Materials provided:
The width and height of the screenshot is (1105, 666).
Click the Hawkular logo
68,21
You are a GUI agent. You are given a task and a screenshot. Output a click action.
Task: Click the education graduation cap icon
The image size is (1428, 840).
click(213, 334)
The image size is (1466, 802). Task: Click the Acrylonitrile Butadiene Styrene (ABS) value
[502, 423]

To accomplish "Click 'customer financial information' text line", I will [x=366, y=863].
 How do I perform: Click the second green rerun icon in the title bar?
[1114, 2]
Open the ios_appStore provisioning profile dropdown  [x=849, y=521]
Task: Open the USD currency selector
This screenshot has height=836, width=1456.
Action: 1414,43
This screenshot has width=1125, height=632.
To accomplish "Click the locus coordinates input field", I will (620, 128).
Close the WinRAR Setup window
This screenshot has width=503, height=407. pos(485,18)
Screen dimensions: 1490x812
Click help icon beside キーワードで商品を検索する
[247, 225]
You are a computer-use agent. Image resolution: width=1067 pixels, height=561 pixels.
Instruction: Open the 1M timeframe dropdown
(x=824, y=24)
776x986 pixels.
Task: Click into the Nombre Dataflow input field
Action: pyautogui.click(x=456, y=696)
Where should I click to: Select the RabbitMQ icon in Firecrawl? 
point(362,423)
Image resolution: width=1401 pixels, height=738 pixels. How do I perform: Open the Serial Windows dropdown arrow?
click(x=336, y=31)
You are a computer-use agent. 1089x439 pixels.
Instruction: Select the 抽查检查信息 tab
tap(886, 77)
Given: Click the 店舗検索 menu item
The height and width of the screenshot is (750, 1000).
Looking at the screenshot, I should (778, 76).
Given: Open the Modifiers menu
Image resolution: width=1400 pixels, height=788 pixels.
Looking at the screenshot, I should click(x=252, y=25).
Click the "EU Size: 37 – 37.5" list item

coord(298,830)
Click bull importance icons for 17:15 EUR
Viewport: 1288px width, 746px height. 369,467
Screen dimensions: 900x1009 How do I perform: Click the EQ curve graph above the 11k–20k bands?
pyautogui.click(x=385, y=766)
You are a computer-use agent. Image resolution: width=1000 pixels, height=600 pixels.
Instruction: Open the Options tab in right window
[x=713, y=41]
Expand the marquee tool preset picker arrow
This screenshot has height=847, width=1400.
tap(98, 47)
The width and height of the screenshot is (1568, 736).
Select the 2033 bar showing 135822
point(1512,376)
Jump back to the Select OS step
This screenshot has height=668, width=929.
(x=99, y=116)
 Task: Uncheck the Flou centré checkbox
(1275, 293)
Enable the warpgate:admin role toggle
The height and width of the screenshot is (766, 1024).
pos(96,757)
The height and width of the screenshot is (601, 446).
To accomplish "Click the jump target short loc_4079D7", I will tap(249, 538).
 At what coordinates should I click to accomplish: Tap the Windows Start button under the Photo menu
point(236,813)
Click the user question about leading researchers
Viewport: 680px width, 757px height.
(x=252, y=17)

Your goal:
Starting at the top of the records and going on through the line with "Open the ios_appStore", write those lines out again with the requests included, and shift every coordinate in the answers by adding 66 to it.

Completed task:
The width and height of the screenshot is (1105, 666).
Click the Hawkular logo
134,87
You are a GUI agent. You are given a task and a screenshot. Output a click action.
Task: Click the education graduation cap icon
The image size is (1428, 840).
click(279, 400)
The image size is (1466, 802). Task: Click the Acrylonitrile Butadiene Styrene (ABS) value
[568, 489]

To accomplish "Click 'customer financial information' text line", I will [x=432, y=929].
 How do I perform: Click the second green rerun icon in the title bar?
[1180, 68]
Open the ios_appStore provisioning profile dropdown  [x=915, y=587]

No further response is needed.